4.1. The junifer Pipeline

The junifer pipeline is the main execution path of junifer. It consists of five steps:

  1. Data Grabber: Interpret the dataset and provide a list of files.

  2. Data Reader: Read the files.

  3. Preprocess: Prepare the files’ data for marker computation.

  4. Marker Computation: Compute the marker(s).

  5. Storage: Store the marker(s) values.

The element that is passed across the pipeline is called the Data Object.

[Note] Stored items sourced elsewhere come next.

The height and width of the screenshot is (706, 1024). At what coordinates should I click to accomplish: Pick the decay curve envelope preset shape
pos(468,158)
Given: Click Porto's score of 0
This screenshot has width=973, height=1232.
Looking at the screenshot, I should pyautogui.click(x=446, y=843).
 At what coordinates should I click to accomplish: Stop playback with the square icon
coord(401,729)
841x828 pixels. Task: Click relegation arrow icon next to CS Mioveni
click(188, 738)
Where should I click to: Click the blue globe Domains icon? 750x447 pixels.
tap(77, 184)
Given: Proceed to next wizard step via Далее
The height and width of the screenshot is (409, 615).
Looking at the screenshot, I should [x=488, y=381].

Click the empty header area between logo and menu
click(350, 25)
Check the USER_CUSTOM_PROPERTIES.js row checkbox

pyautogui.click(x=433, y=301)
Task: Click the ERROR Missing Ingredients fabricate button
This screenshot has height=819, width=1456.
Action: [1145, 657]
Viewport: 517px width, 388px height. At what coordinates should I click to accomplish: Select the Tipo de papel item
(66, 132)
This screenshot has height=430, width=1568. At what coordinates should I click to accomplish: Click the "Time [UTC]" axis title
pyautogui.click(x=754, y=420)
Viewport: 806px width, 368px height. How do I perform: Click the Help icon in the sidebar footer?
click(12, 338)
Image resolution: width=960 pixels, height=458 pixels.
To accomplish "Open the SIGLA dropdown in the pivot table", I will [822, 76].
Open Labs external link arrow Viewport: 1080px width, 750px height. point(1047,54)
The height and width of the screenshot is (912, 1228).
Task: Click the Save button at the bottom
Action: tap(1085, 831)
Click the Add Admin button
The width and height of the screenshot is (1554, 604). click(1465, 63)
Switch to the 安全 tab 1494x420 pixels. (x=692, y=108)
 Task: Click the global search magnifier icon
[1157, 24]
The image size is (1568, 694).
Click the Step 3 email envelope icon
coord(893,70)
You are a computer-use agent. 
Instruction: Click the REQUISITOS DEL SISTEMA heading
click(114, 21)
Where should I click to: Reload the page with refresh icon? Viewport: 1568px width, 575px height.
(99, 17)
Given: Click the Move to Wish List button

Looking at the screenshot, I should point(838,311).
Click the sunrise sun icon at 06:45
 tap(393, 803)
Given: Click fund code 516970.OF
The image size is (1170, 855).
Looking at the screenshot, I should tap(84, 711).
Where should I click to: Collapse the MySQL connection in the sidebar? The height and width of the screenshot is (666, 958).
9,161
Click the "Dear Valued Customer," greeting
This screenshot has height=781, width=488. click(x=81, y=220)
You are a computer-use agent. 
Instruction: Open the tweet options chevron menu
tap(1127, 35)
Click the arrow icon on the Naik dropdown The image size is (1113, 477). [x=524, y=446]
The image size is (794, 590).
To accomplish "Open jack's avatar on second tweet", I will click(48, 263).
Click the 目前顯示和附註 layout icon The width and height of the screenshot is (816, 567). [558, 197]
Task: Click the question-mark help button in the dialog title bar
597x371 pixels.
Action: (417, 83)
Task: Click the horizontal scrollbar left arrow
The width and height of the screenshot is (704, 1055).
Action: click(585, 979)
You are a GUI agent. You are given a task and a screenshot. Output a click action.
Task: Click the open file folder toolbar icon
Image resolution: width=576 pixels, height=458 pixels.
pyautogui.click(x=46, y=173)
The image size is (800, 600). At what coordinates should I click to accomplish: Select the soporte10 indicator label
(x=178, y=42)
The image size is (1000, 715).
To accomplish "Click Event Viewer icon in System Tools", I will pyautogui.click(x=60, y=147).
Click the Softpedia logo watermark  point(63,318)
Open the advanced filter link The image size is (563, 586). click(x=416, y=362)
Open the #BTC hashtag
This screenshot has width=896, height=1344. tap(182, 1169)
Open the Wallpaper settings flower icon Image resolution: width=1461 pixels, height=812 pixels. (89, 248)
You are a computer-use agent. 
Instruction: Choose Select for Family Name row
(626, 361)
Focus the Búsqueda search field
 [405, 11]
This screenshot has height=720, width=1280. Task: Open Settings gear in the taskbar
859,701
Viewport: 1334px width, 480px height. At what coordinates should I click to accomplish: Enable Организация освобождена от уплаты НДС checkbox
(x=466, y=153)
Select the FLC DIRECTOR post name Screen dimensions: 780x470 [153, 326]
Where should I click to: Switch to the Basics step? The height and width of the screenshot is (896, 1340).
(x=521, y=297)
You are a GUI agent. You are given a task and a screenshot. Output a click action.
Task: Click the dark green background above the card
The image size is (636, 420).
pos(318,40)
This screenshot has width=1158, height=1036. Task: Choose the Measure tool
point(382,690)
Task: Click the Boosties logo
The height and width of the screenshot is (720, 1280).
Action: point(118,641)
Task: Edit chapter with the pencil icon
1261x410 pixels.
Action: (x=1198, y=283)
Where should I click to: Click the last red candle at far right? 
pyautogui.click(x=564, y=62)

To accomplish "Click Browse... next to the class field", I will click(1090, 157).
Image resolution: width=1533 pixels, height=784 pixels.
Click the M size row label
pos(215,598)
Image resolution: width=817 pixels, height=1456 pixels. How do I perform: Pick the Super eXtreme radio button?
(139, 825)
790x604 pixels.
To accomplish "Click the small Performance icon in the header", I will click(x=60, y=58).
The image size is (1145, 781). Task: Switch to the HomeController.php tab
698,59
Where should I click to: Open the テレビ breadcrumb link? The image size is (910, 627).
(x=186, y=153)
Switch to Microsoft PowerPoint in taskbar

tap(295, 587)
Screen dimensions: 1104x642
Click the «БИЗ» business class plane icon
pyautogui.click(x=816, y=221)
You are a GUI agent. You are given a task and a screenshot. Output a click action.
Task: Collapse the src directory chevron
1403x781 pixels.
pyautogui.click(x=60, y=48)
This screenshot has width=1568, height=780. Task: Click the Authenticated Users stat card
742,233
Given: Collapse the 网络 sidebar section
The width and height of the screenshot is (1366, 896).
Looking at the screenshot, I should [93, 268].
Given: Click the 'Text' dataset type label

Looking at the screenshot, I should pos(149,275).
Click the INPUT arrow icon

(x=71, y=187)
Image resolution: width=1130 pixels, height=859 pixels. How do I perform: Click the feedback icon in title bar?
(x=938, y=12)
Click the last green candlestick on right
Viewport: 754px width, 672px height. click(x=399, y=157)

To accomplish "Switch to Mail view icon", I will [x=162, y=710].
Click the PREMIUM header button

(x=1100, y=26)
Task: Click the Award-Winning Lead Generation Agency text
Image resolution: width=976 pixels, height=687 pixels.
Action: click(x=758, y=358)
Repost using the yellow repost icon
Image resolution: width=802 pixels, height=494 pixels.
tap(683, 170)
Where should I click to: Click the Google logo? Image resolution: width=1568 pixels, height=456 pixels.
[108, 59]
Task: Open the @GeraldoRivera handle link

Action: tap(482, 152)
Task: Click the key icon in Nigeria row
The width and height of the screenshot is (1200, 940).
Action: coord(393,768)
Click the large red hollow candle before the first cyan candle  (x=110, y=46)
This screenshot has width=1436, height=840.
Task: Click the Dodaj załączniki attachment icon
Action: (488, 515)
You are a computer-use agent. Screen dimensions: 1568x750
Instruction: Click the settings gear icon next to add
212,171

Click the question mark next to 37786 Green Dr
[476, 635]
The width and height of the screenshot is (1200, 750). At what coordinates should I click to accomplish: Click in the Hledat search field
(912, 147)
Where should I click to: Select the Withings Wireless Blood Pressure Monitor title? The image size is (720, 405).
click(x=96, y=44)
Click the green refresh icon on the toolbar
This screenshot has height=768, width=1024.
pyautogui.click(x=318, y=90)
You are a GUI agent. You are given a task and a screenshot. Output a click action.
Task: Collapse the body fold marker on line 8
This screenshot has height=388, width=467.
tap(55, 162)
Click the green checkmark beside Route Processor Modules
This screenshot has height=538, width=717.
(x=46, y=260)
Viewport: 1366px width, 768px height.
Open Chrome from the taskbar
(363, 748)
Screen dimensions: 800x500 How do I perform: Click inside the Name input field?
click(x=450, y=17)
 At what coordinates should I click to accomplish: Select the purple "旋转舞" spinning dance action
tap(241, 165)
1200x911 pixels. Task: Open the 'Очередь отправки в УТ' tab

The following is a graphical representation of the pipeline:

        flowchart LR
  dg[Data Grabber]
  dr[Data Reader]
  pp[Preprocess]
  mc[Marker Computation]
  st[Storage]
  dg --> dr
  dr --> pp
  pp --> mc
  mc --> st
    

However, it is usually the case that several markers are computed for the same data. Thus, the Marker Computation step of the pipeline is defined as a list of markers. The following is a graphical representation of the pipeline execution on multiple markers:

        flowchart LR
  dg[Data Grabber]
  dr[Data Reader]
  pp[Preprocess]
  mc1[Marker Computation]
  mc2[Marker Computation]
  mc3[Marker Computation]
  mc4[Marker Computation]
  mc5[Marker Computation]
  st1[Storage]
  st2[Storage]
  st3[Storage]
  st4[Storage]
  st5[Storage]
  dg --> dr
  dr --> pp
  pp --> mc1
  pp --> mc2
  pp --> mc3
  pp --> mc4
  pp --> mc5
  mc1 --> st1
  mc2 --> st2
  mc3 --> st3
  mc4 --> st4
  mc5 --> st5
    

Note

To avoid keeping in memory all of the computed marker, the storage step is called after each marker computation, releasing the memory used to compute each marker.